WHAT TO DO -
Nothing in the entries should change; repeat them exactly.

Dataset excerpts:
======
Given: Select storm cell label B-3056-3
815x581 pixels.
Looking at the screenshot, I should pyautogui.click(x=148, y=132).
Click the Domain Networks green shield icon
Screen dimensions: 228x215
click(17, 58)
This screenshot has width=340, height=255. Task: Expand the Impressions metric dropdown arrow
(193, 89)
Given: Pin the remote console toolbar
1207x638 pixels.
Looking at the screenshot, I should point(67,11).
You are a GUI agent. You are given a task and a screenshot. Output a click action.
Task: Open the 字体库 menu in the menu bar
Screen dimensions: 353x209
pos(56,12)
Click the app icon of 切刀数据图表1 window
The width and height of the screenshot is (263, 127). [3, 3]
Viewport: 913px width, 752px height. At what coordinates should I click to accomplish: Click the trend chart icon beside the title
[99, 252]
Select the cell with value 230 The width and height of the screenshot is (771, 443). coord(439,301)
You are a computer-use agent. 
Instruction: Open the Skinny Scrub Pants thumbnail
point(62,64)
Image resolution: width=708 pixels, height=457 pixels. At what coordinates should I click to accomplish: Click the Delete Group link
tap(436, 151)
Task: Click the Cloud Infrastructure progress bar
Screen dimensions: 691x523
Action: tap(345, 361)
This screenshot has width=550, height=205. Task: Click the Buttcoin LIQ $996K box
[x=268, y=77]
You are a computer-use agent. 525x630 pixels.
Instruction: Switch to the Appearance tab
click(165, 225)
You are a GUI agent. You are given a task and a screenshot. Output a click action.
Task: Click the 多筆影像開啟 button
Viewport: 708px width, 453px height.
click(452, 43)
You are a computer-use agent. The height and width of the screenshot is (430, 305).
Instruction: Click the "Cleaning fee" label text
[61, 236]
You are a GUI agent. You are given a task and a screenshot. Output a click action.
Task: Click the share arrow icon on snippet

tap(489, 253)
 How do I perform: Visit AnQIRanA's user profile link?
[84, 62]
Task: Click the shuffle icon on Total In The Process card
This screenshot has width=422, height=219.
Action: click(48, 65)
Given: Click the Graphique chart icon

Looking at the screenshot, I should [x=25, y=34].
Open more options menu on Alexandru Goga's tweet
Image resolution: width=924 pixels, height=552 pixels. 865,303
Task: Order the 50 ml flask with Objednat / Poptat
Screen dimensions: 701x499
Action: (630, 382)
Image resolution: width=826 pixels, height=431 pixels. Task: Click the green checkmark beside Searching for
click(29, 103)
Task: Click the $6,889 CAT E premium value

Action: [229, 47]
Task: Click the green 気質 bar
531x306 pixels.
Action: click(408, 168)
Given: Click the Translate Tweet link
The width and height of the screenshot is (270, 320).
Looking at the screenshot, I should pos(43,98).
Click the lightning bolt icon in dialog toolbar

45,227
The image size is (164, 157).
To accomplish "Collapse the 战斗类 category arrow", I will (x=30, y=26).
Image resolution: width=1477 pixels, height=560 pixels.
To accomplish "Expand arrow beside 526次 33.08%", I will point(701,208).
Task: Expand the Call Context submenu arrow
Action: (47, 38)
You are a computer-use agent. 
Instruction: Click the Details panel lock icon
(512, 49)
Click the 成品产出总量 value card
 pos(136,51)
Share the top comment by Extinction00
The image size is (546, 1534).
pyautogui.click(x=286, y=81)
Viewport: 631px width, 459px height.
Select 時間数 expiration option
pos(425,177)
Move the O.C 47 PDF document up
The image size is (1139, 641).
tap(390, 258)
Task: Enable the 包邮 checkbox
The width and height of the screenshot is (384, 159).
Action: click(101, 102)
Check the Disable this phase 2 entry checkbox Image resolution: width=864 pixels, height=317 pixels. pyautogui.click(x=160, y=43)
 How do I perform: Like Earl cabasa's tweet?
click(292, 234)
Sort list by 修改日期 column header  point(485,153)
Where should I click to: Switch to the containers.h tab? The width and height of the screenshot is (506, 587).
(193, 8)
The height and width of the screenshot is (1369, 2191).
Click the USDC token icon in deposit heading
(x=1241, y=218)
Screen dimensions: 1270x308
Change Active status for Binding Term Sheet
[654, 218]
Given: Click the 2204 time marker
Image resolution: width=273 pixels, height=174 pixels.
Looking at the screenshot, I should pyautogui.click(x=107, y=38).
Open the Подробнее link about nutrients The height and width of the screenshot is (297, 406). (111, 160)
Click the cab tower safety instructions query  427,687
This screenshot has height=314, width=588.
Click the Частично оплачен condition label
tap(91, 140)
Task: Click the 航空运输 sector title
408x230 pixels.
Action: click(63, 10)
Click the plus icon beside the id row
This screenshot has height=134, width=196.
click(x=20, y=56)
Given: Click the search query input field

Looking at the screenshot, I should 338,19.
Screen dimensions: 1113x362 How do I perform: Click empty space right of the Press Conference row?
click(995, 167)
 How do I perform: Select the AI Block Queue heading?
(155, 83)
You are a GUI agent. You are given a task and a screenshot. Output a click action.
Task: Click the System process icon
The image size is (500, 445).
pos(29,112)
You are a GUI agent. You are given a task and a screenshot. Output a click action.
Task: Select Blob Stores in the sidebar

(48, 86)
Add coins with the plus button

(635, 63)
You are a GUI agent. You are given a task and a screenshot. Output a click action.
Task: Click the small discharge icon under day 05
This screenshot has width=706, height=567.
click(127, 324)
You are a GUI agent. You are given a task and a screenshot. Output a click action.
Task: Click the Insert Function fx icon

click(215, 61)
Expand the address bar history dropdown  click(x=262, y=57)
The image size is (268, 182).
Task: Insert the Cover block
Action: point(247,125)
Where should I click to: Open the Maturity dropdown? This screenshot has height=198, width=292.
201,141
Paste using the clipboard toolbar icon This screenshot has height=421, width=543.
======
OUTPUT FOR THIS EXERCISE -
Given: Select storm cell label B-3056-3
815x581 pixels.
Looking at the screenshot, I should pyautogui.click(x=148, y=132).
Click the Domain Networks green shield icon
Screen dimensions: 228x215
click(17, 58)
This screenshot has width=340, height=255. Task: Expand the Impressions metric dropdown arrow
(193, 89)
Given: Pin the remote console toolbar
1207x638 pixels.
Looking at the screenshot, I should point(67,11).
You are a GUI agent. You are given a task and a screenshot. Output a click action.
Task: Open the 字体库 menu in the menu bar
Screen dimensions: 353x209
pos(56,12)
Click the app icon of 切刀数据图表1 window
The width and height of the screenshot is (263, 127). [3, 3]
Viewport: 913px width, 752px height. At what coordinates should I click to accomplish: Click the trend chart icon beside the title
[99, 252]
Select the cell with value 230 The width and height of the screenshot is (771, 443). coord(439,301)
You are a computer-use agent. 
Instruction: Open the Skinny Scrub Pants thumbnail
point(62,64)
Image resolution: width=708 pixels, height=457 pixels. At what coordinates should I click to accomplish: Click the Delete Group link
tap(436, 151)
Task: Click the Cloud Infrastructure progress bar
Screen dimensions: 691x523
Action: tap(345, 361)
This screenshot has width=550, height=205. Task: Click the Buttcoin LIQ $996K box
[x=268, y=77]
You are a computer-use agent. 525x630 pixels.
Instruction: Switch to the Appearance tab
click(165, 225)
You are a GUI agent. You are given a task and a screenshot. Output a click action.
Task: Click the 多筆影像開啟 button
Viewport: 708px width, 453px height.
click(452, 43)
You are a computer-use agent. The height and width of the screenshot is (430, 305).
Instruction: Click the "Cleaning fee" label text
[61, 236]
You are a GUI agent. You are given a task and a screenshot. Output a click action.
Task: Click the share arrow icon on snippet

tap(489, 253)
 How do I perform: Visit AnQIRanA's user profile link?
[84, 62]
Task: Click the shuffle icon on Total In The Process card
This screenshot has width=422, height=219.
Action: click(48, 65)
Given: Click the Graphique chart icon

Looking at the screenshot, I should [x=25, y=34].
Open more options menu on Alexandru Goga's tweet
Image resolution: width=924 pixels, height=552 pixels. 865,303
Task: Order the 50 ml flask with Objednat / Poptat
Screen dimensions: 701x499
Action: (630, 382)
Image resolution: width=826 pixels, height=431 pixels. Task: Click the green checkmark beside Searching for
click(29, 103)
Task: Click the $6,889 CAT E premium value

Action: [229, 47]
Task: Click the green 気質 bar
531x306 pixels.
Action: click(408, 168)
Given: Click the Translate Tweet link
The width and height of the screenshot is (270, 320).
Looking at the screenshot, I should pos(43,98).
Click the lightning bolt icon in dialog toolbar

45,227
The image size is (164, 157).
To accomplish "Collapse the 战斗类 category arrow", I will (x=30, y=26).
Image resolution: width=1477 pixels, height=560 pixels.
To accomplish "Expand arrow beside 526次 33.08%", I will point(701,208).
Task: Expand the Call Context submenu arrow
Action: (47, 38)
You are a computer-use agent. 
Instruction: Click the Details panel lock icon
(512, 49)
Click the 成品产出总量 value card
 pos(136,51)
Share the top comment by Extinction00
The image size is (546, 1534).
pyautogui.click(x=286, y=81)
Viewport: 631px width, 459px height.
Select 時間数 expiration option
pos(425,177)
Move the O.C 47 PDF document up
The image size is (1139, 641).
tap(390, 258)
Task: Enable the 包邮 checkbox
The width and height of the screenshot is (384, 159).
Action: click(101, 102)
Check the Disable this phase 2 entry checkbox Image resolution: width=864 pixels, height=317 pixels. pyautogui.click(x=160, y=43)
 How do I perform: Like Earl cabasa's tweet?
click(292, 234)
Sort list by 修改日期 column header  point(485,153)
Where should I click to: Switch to the containers.h tab? The width and height of the screenshot is (506, 587).
(193, 8)
The height and width of the screenshot is (1369, 2191).
Click the USDC token icon in deposit heading
(x=1241, y=218)
Screen dimensions: 1270x308
Change Active status for Binding Term Sheet
[654, 218]
Given: Click the 2204 time marker
Image resolution: width=273 pixels, height=174 pixels.
Looking at the screenshot, I should pyautogui.click(x=107, y=38).
Open the Подробнее link about nutrients The height and width of the screenshot is (297, 406). (111, 160)
Click the cab tower safety instructions query  427,687
This screenshot has height=314, width=588.
Click the Частично оплачен condition label
tap(91, 140)
Task: Click the 航空运输 sector title
408x230 pixels.
Action: click(63, 10)
Click the plus icon beside the id row
This screenshot has height=134, width=196.
click(x=20, y=56)
Given: Click the search query input field

Looking at the screenshot, I should 338,19.
Screen dimensions: 1113x362 How do I perform: Click empty space right of the Press Conference row?
click(995, 167)
 How do I perform: Select the AI Block Queue heading?
(155, 83)
You are a GUI agent. You are given a task and a screenshot. Output a click action.
Task: Click the System process icon
The image size is (500, 445).
pos(29,112)
You are a GUI agent. You are given a task and a screenshot. Output a click action.
Task: Select Blob Stores in the sidebar

(48, 86)
Add coins with the plus button

(635, 63)
You are a GUI agent. You are given a task and a screenshot. Output a click action.
Task: Click the small discharge icon under day 05
This screenshot has width=706, height=567.
click(127, 324)
You are a GUI agent. You are given a task and a screenshot. Output a click action.
Task: Click the Insert Function fx icon

click(215, 61)
Expand the address bar history dropdown  click(x=262, y=57)
The image size is (268, 182).
Task: Insert the Cover block
Action: point(247,125)
Where should I click to: Open the Maturity dropdown? This screenshot has height=198, width=292.
201,141
Paste using the clipboard toolbar icon This screenshot has height=421, width=543.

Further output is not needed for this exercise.